(Work order): Repeat exactly, and only, the lines from the one containing "Given: Select the Alex Doyle row checkbox" through the end of the records.

(Data section):
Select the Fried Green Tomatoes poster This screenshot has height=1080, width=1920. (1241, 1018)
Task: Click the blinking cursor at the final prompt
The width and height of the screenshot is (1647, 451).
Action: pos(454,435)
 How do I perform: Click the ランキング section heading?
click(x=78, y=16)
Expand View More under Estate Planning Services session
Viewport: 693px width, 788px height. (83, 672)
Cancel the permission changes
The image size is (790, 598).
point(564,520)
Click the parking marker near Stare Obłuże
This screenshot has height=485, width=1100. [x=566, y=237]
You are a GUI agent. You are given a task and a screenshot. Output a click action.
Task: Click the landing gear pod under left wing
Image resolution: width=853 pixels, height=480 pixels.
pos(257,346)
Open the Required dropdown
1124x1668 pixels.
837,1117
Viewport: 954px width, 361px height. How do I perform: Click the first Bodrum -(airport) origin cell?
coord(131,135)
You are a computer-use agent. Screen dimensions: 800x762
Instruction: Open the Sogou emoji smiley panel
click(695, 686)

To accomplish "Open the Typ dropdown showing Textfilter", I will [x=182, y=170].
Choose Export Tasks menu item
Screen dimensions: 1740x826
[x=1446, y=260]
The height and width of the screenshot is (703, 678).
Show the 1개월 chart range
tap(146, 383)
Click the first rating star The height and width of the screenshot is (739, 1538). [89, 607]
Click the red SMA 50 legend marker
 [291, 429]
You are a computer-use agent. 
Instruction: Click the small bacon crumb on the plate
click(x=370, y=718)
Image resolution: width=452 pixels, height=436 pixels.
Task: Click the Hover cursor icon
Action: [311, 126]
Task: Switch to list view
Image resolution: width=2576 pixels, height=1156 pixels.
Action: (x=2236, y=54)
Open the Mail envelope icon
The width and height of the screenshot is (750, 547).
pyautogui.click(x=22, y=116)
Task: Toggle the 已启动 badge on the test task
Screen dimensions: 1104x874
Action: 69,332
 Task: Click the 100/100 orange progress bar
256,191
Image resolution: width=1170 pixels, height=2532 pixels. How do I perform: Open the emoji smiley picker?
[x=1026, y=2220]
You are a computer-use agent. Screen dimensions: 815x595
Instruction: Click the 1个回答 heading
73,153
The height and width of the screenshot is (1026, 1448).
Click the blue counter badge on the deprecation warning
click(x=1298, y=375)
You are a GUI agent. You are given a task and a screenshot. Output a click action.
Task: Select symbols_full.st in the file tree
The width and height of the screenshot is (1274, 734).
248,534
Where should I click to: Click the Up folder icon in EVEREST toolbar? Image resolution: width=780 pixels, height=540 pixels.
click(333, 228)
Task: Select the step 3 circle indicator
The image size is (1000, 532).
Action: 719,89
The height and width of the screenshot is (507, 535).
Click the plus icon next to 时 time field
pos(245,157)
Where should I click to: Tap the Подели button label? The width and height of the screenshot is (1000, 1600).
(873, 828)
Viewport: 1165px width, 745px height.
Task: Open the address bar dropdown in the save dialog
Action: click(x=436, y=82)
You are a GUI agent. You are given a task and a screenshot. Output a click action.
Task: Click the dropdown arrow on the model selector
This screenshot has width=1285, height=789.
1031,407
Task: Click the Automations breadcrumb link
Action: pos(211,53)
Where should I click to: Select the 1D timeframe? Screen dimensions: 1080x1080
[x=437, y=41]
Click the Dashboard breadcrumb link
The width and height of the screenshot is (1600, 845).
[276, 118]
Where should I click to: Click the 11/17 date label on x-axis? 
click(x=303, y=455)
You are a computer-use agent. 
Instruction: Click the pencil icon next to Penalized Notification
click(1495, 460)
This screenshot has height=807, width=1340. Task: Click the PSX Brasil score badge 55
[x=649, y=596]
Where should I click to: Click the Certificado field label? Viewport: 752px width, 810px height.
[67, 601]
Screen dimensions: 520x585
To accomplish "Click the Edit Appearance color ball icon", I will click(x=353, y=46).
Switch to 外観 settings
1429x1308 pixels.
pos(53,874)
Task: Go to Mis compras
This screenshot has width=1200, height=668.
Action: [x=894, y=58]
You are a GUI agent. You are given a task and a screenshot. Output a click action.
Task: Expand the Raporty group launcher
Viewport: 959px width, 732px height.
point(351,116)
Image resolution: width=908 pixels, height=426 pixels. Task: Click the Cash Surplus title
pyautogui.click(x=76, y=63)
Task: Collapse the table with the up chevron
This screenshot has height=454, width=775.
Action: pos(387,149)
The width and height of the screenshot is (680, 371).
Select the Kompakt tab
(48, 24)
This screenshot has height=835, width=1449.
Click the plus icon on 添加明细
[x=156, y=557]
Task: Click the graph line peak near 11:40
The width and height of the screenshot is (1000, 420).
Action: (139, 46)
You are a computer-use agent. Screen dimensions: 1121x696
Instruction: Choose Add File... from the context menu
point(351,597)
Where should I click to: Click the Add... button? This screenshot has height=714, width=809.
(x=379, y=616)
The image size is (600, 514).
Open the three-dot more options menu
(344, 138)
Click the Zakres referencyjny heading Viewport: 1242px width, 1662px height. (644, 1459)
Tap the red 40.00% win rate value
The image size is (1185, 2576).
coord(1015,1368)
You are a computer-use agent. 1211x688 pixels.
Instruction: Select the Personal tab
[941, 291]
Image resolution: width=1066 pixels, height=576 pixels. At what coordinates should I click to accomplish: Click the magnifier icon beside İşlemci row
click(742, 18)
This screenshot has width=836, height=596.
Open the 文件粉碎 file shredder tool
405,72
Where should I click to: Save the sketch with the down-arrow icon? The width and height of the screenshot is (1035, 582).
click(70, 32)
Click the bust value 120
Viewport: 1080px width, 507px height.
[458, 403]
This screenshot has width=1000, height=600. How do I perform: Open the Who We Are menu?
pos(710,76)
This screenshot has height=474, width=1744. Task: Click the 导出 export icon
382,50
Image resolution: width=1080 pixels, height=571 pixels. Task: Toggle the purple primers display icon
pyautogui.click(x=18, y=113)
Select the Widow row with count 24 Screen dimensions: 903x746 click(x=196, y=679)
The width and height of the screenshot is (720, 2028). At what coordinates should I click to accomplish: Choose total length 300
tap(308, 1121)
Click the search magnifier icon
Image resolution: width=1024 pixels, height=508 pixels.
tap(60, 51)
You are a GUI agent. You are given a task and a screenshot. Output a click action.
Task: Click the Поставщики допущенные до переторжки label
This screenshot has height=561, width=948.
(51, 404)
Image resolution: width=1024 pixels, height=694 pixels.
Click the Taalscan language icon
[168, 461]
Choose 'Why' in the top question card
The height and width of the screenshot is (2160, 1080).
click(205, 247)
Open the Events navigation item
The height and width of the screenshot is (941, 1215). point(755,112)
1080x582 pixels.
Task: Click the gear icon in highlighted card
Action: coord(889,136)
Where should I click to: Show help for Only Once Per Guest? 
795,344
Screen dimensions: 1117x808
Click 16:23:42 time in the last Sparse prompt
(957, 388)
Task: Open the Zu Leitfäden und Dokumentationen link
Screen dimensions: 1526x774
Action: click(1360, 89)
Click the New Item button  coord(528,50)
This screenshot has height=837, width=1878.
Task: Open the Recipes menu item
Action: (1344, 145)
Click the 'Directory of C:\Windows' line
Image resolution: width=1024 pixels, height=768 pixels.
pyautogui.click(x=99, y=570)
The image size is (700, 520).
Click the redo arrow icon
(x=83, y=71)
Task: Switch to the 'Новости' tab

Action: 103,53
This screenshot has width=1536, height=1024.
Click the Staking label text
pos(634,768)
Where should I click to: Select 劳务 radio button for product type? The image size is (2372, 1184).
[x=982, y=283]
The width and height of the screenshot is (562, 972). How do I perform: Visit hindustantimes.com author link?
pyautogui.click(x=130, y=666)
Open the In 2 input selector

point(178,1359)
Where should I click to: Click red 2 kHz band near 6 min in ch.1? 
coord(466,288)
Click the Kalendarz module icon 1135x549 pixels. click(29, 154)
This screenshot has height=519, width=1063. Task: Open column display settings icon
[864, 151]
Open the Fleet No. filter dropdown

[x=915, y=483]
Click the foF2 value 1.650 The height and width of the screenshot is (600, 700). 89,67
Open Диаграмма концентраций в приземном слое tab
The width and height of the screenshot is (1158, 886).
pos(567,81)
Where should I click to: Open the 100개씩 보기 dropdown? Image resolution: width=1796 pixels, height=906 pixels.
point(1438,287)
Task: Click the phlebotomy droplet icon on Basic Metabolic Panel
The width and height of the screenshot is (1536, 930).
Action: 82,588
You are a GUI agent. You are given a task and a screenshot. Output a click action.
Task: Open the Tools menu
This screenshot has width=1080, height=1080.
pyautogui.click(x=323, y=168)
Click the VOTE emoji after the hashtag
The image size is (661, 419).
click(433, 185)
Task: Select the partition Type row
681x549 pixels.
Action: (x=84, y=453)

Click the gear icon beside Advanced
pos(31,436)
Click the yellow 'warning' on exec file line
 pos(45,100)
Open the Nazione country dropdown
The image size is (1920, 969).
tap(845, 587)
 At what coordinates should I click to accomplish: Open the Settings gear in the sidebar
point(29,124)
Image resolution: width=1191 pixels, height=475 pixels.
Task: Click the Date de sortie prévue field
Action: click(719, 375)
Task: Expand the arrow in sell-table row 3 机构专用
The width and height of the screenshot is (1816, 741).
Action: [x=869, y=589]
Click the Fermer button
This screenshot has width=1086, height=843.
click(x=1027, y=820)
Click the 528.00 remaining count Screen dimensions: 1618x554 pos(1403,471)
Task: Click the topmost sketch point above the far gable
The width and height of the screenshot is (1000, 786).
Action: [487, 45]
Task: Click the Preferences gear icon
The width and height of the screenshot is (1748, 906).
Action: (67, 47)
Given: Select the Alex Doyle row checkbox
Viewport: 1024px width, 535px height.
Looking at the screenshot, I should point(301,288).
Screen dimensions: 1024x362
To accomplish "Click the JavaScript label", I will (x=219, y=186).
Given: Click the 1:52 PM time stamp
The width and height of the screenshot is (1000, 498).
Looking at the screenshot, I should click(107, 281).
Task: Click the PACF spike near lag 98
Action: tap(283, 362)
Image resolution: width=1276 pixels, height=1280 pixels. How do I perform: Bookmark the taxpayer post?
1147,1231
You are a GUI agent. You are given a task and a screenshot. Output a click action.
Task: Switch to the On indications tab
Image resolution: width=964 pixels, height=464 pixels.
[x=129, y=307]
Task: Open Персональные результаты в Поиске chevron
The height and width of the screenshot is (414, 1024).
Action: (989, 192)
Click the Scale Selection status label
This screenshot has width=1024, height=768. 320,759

(Response below):
Given: Select the Alex Doyle row checkbox
Viewport: 1024px width, 535px height.
Looking at the screenshot, I should point(301,288).
Screen dimensions: 1024x362
To accomplish "Click the JavaScript label", I will (x=219, y=186).
Given: Click the 1:52 PM time stamp
The width and height of the screenshot is (1000, 498).
Looking at the screenshot, I should click(107, 281).
Task: Click the PACF spike near lag 98
Action: tap(283, 362)
Image resolution: width=1276 pixels, height=1280 pixels. How do I perform: Bookmark the taxpayer post?
1147,1231
You are a GUI agent. You are given a task and a screenshot. Output a click action.
Task: Switch to the On indications tab
Image resolution: width=964 pixels, height=464 pixels.
[x=129, y=307]
Task: Open Персональные результаты в Поиске chevron
The height and width of the screenshot is (414, 1024).
Action: (989, 192)
Click the Scale Selection status label
This screenshot has width=1024, height=768. 320,759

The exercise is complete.